## DIRECTIONS FOR THIS TASK
Which lines below contain "computer"? Copy every one of them.

## DATA PROVIDED
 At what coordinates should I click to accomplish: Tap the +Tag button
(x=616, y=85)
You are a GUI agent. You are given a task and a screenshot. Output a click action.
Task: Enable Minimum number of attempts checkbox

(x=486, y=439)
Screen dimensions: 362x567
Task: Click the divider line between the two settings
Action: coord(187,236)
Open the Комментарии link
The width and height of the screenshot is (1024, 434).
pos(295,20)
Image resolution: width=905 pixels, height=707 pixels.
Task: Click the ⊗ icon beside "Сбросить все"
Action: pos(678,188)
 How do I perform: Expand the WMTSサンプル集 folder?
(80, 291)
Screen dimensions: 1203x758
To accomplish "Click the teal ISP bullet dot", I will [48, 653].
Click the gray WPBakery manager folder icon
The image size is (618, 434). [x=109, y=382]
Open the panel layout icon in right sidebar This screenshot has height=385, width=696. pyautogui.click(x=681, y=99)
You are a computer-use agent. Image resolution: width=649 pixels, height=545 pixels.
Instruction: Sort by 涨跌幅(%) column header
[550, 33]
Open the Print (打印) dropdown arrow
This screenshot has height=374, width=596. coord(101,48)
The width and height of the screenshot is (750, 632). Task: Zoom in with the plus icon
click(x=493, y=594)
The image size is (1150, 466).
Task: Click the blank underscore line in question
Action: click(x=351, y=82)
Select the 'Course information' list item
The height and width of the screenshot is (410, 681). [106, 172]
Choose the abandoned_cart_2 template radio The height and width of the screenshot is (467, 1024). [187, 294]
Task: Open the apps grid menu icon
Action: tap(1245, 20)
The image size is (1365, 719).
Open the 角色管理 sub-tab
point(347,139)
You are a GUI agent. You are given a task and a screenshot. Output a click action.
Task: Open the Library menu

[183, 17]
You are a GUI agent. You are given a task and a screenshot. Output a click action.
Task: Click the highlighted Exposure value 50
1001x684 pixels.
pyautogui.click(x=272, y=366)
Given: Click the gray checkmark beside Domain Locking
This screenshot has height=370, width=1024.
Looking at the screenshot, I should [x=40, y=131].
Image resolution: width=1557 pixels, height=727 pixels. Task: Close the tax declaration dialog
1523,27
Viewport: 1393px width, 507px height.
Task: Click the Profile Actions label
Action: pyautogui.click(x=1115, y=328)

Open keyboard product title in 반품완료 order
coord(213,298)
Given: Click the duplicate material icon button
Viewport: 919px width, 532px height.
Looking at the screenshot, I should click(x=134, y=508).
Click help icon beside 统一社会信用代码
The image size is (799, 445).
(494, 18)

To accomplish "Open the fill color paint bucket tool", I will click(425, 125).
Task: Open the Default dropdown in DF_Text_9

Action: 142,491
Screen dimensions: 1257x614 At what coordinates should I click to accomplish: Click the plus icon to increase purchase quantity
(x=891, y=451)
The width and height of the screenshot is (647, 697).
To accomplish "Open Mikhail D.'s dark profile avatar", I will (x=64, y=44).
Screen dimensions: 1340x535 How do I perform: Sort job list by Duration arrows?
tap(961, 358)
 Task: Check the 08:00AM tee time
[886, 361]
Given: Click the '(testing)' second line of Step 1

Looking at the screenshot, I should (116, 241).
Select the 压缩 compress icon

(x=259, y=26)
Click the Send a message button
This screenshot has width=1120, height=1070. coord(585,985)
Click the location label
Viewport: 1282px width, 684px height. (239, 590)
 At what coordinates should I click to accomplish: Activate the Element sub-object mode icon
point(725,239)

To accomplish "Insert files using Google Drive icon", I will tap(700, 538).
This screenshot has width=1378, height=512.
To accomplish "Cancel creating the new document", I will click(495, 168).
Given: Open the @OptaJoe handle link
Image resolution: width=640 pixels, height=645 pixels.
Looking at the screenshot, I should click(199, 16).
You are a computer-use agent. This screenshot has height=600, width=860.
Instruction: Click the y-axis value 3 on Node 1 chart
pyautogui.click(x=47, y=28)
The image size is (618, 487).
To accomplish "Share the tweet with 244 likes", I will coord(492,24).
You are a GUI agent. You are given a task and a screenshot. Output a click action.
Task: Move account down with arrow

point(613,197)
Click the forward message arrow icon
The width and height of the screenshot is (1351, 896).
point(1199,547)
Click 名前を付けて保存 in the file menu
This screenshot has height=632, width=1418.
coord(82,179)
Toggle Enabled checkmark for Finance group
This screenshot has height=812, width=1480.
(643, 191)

## TASK ANSWER
You are a computer-use agent. Image resolution: width=649 pixels, height=545 pixels.
You are a computer-use agent. This screenshot has height=600, width=860.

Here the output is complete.